Even today I still cannot comprehend, what makes her hair smell very refreshingly. Her presence always made me paranoid. She was wearing a pink t-shirt that day; the shirt threw an aroma of perfume she had applied that morning. I felt as if I could sense her presence even if she is km away from me. She had a very besotting and enthralling fragrance wafting from her body all the time. In meanwhile the madam called her for the submission of her practical copy. She was always handy and up to date with her home works and practical. As she roused from the stool I felt as if my nail has been stretched from my finger, an intense sadness engulfed my poor heart.

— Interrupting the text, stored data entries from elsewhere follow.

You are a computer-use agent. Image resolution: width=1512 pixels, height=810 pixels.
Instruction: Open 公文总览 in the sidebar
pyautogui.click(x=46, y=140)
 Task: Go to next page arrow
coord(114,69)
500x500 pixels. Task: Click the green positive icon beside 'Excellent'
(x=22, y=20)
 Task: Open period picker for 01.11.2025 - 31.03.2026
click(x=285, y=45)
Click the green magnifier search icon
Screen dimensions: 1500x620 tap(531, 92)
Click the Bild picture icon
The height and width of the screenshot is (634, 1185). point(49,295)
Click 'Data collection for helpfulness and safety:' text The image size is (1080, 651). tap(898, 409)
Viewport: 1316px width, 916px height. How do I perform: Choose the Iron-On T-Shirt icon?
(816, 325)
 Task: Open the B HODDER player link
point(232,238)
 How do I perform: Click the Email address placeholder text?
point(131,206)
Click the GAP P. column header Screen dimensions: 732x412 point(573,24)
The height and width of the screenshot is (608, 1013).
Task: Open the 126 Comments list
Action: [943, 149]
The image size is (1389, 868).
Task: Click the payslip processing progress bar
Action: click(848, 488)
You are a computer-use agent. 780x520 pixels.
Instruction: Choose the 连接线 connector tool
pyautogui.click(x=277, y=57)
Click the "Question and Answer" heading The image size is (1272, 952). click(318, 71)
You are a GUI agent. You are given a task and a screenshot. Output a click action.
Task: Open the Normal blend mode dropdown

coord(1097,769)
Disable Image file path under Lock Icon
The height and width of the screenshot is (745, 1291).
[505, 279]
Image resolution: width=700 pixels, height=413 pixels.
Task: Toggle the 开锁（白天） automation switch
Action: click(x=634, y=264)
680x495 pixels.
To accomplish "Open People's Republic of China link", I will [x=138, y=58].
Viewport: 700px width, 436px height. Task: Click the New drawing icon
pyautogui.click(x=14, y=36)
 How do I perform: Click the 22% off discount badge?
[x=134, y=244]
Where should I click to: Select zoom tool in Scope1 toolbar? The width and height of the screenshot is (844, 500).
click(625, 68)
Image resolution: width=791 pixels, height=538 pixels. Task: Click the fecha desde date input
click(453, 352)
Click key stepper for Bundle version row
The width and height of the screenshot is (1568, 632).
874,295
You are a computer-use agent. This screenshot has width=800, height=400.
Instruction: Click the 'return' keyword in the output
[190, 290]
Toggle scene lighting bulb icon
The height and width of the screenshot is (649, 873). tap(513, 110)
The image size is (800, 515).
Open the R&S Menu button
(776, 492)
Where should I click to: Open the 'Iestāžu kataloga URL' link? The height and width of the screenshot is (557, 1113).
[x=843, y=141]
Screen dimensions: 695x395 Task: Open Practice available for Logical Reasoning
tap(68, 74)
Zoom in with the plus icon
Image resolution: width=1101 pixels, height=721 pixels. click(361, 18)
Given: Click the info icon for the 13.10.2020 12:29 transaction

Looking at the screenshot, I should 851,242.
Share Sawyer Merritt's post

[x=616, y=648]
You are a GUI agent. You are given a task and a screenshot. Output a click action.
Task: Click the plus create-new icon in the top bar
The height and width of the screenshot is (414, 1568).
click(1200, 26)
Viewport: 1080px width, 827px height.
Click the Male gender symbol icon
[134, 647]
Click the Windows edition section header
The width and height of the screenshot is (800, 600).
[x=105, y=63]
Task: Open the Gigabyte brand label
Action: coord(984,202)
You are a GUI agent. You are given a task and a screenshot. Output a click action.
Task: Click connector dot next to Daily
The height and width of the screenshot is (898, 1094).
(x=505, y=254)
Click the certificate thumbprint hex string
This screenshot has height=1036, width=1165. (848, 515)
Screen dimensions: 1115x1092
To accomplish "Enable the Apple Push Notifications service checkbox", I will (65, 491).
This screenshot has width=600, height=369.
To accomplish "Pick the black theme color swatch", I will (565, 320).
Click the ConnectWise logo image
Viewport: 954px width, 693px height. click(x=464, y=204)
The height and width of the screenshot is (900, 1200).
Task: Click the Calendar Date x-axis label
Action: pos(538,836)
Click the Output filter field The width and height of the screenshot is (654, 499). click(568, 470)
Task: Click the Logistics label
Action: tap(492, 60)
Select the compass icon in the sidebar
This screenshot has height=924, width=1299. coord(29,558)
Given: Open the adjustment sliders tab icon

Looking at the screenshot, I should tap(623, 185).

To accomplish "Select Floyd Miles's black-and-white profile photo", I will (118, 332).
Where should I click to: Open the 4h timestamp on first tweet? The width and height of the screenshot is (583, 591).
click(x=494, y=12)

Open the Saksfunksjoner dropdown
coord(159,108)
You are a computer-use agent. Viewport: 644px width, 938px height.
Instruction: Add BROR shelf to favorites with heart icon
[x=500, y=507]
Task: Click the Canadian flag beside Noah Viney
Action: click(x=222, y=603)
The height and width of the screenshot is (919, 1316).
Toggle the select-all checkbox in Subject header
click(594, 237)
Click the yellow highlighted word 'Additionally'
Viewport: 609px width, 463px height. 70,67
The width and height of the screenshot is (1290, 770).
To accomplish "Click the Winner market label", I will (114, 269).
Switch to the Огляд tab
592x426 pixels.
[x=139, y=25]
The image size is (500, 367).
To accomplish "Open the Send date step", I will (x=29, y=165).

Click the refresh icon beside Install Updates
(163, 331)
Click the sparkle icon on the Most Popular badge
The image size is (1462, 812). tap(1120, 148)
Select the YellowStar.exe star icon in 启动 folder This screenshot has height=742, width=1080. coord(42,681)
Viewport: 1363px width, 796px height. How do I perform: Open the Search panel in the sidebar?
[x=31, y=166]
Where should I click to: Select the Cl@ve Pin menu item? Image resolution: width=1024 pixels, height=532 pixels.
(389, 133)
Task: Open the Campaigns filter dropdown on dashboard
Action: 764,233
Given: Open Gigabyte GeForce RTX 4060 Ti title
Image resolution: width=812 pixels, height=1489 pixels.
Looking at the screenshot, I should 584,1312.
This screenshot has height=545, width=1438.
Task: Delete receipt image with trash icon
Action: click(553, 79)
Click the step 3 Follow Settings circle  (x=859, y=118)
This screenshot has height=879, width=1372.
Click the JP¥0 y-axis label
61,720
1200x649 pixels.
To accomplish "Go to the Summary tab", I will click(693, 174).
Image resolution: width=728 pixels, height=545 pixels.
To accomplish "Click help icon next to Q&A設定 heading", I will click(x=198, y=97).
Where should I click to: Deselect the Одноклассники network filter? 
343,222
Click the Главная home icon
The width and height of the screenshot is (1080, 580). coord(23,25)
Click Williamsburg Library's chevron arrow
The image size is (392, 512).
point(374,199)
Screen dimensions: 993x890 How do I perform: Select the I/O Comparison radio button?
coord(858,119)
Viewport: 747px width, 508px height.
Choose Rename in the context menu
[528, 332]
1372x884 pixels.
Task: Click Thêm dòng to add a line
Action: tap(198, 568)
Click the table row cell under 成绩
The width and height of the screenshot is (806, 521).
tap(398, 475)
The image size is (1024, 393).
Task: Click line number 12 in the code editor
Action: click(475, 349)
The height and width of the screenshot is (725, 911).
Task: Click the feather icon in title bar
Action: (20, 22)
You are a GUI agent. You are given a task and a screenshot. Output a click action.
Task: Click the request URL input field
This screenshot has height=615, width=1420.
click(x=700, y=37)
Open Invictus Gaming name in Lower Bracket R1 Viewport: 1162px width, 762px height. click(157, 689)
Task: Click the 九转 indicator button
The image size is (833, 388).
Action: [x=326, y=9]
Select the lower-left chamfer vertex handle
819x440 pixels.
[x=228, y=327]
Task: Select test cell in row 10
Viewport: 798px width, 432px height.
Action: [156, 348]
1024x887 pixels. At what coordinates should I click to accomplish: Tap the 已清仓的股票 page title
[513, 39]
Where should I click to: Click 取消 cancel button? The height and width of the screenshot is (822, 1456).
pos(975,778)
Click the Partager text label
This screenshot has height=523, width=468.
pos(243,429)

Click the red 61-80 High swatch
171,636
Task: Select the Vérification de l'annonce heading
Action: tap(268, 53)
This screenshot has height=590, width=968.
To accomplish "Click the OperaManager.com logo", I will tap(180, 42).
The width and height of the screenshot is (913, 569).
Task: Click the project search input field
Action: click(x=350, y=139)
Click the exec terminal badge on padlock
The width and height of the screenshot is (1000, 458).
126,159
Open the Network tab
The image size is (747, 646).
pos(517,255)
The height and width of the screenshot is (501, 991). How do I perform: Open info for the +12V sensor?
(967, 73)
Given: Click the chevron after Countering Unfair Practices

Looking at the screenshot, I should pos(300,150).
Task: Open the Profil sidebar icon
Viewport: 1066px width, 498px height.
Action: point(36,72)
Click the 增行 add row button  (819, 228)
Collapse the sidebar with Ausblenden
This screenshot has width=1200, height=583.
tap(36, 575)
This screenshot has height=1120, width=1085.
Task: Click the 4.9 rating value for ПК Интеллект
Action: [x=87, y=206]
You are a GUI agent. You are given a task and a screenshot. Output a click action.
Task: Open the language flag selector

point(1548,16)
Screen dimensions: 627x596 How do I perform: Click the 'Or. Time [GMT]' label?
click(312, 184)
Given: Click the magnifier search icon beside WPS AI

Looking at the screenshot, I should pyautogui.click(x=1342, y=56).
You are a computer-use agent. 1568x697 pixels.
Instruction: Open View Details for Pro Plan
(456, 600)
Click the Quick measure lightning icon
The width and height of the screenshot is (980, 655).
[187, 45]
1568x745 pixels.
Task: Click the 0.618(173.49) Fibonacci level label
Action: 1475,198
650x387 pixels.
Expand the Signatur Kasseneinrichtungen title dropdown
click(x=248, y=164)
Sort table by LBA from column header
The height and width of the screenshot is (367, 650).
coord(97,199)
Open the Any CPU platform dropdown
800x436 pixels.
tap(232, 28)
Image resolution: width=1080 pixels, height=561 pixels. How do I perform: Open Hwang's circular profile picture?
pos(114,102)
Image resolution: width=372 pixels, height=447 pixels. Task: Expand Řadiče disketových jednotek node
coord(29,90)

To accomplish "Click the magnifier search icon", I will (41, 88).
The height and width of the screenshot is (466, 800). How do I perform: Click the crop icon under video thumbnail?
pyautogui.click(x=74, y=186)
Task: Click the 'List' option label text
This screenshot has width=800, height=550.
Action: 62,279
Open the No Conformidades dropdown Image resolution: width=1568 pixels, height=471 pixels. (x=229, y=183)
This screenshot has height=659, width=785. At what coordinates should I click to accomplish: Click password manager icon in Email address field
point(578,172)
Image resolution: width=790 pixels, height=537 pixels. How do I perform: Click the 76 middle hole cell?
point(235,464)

As anticipated, right after she has left the seat, one Indian friend of mine approached and sat on her very stool. At first I stooped my head and pretended to be busy scribbling in the copy. I did that thinking if I could send him back to his own seat, at some point I even thought if I could yell at him to “get lost” , “This belongs to my angel” . Deep down, I knew it would be too cruel to ignore his presence so with reluctance I did the conversation with him. I cursed him for his oblivious interference between she and me and right there I felt like breaking all the 206 bones in his body. His presence really damned me, I could notice her going for another seat. I felt the evil Satan has send him to me to stop her sitting close by my side.

Two hours elapsed and flew away like two seconds in the clock. I wished I could stop the time. A minute later siren rang and we dispersed, I watched her disappear like a mist in the sky. I walked away with smiles but my heart yearned for her presence close to me…straight away I went to my room and relaxed, with my eyes to the ceiling I giggled a short smile of relief. i thought such incidence will never repeat in my life once again……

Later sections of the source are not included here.